The $\theta$ values are $\frac{\pi - \alpha}{2} + k\pi$.
For $k=0$, we get the point $(-R, \frac{\pi - \alpha}{2})$.
For $k=1$, we get the point $(-R, \frac{\pi - \alpha}{2} + \pi)$.

4. **List all distinct intersection points:**
We have found four pairs of $(r, \theta)$ that satisfy both equations:
1. $(R, \frac{\alpha}{2})$
2. $(-R, \frac{\pi - \alpha}{2})$
3. $(R, \frac{\alpha}{2} + \pi)$
4. $(-R, \frac{\pi - \alpha}{2} + \pi)$

In polar coordinates, a point $(r, \theta)$ is the same as $(-r, \theta + \pi)$. Let's convert the points with negative $r$ to positive $r$ for easier comparison (and to make sure we don't count the same point twice).
Point 2: $(-R, \frac{\pi - \alpha}{2})$ is the same as $(R, \frac{\pi - \alpha}{2} + \pi) = (R, \frac{3\pi - \alpha}{2})$.
Point 4: $(-R, \frac{\pi - \alpha}{2} + \pi)$ is the same as $(R, \frac{\pi - \alpha}{2} + \pi + \pi) = (R, \frac{\pi - \alpha}{2} + 2\pi)$. This is equivalent to $(R, \frac{\pi - \alpha}{2})$ because adding $2\pi$ to the angle brings us back to the same spot.

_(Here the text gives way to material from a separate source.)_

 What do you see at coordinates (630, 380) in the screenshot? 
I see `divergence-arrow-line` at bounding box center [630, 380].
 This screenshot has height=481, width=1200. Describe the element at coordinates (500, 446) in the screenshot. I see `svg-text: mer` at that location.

So, collecting all points with positive $r$ and $\theta$ in the range $[0, 2\pi)$:
* $(R, \frac{\alpha}{2})$
* $(R, \frac{\pi - \alpha}{2})$
* $(R, \frac{\alpha}{2} + \pi)$
* $(R, \frac{3\pi - \alpha}{2})$

These four angles are all different and within $0$ to $2\pi$, so these are four distinct points of intersection.
($R = \sqrt{\frac{\sqrt{5}-1}{2}}$ and $\alpha = \arcsin\left(\frac{\sqrt{5}-1}{2}\right)$).

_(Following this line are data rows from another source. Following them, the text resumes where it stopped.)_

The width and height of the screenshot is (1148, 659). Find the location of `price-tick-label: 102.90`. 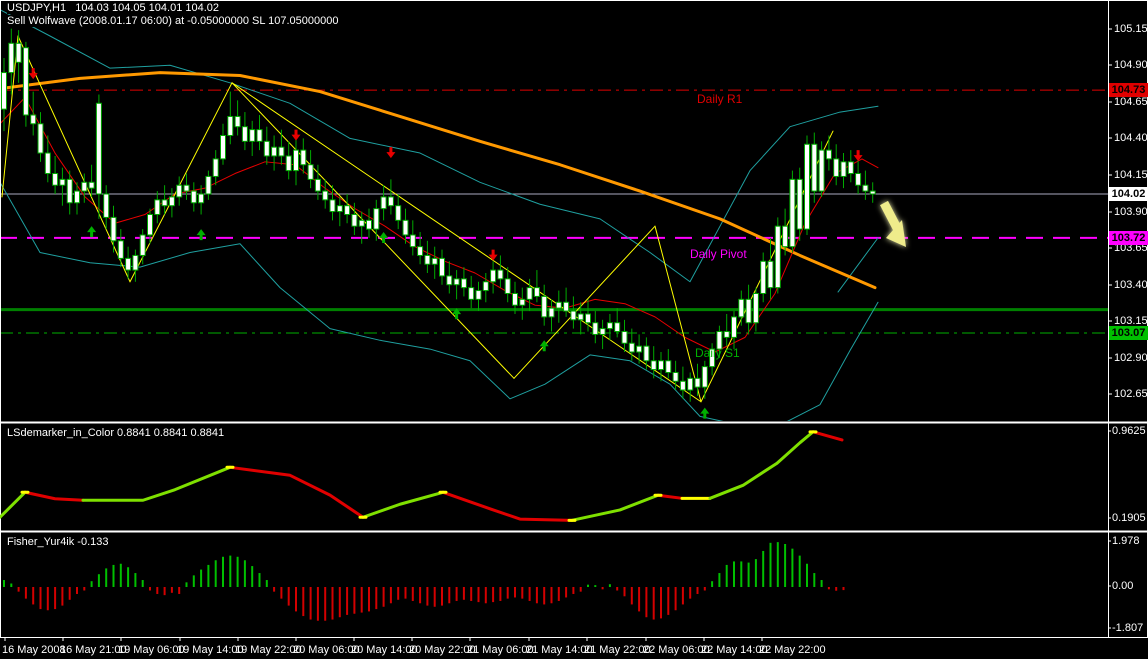

price-tick-label: 102.90 is located at coordinates (1131, 358).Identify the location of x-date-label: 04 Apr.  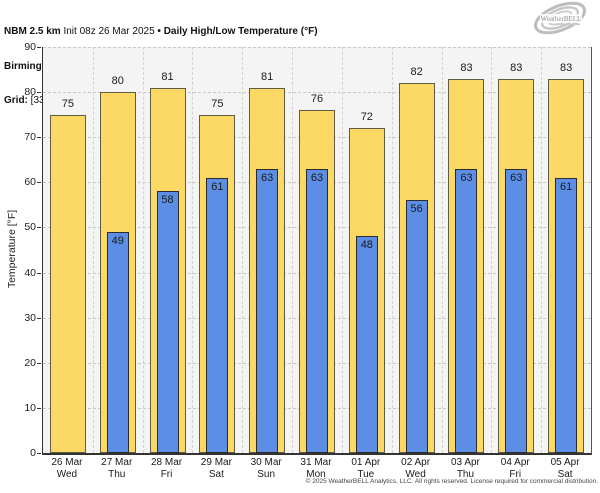
(515, 462).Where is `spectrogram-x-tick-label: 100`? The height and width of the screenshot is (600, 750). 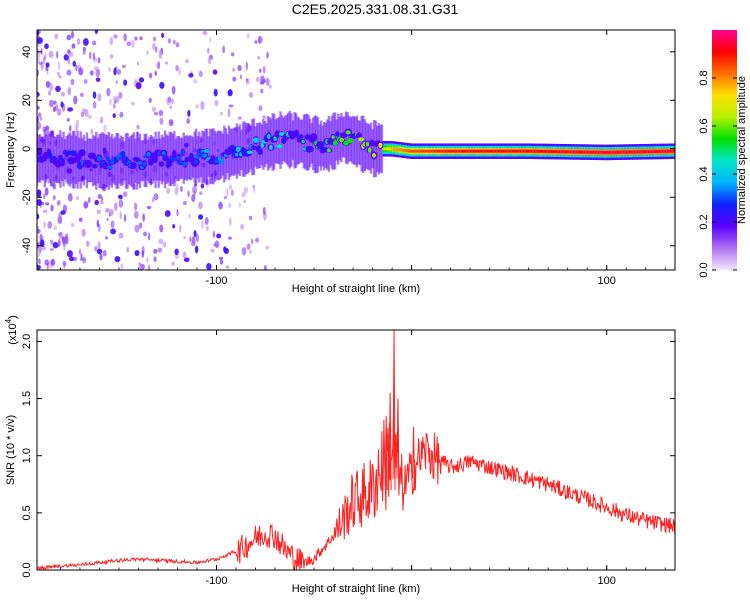 spectrogram-x-tick-label: 100 is located at coordinates (607, 281).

**Important check:** Does the origin $(0,0)$ work?
If $r=0$:
From $r = \cos 2\theta$, we'd need $\cos 2\theta = 0$. This means $2\theta$ could be $\pi/2, 3\pi/2, \dots$
From $r^2 = \sin 2\theta$, we'd need $\sin 2\theta = 0$. This means $2\theta$ could be $0, \pi, 2\pi, \dots$
Since $2\theta$ cannot be both a multiple of $\pi$ and a multiple of $\pi/2$ (but not $\pi$) at the same time, the origin is not an intersection point.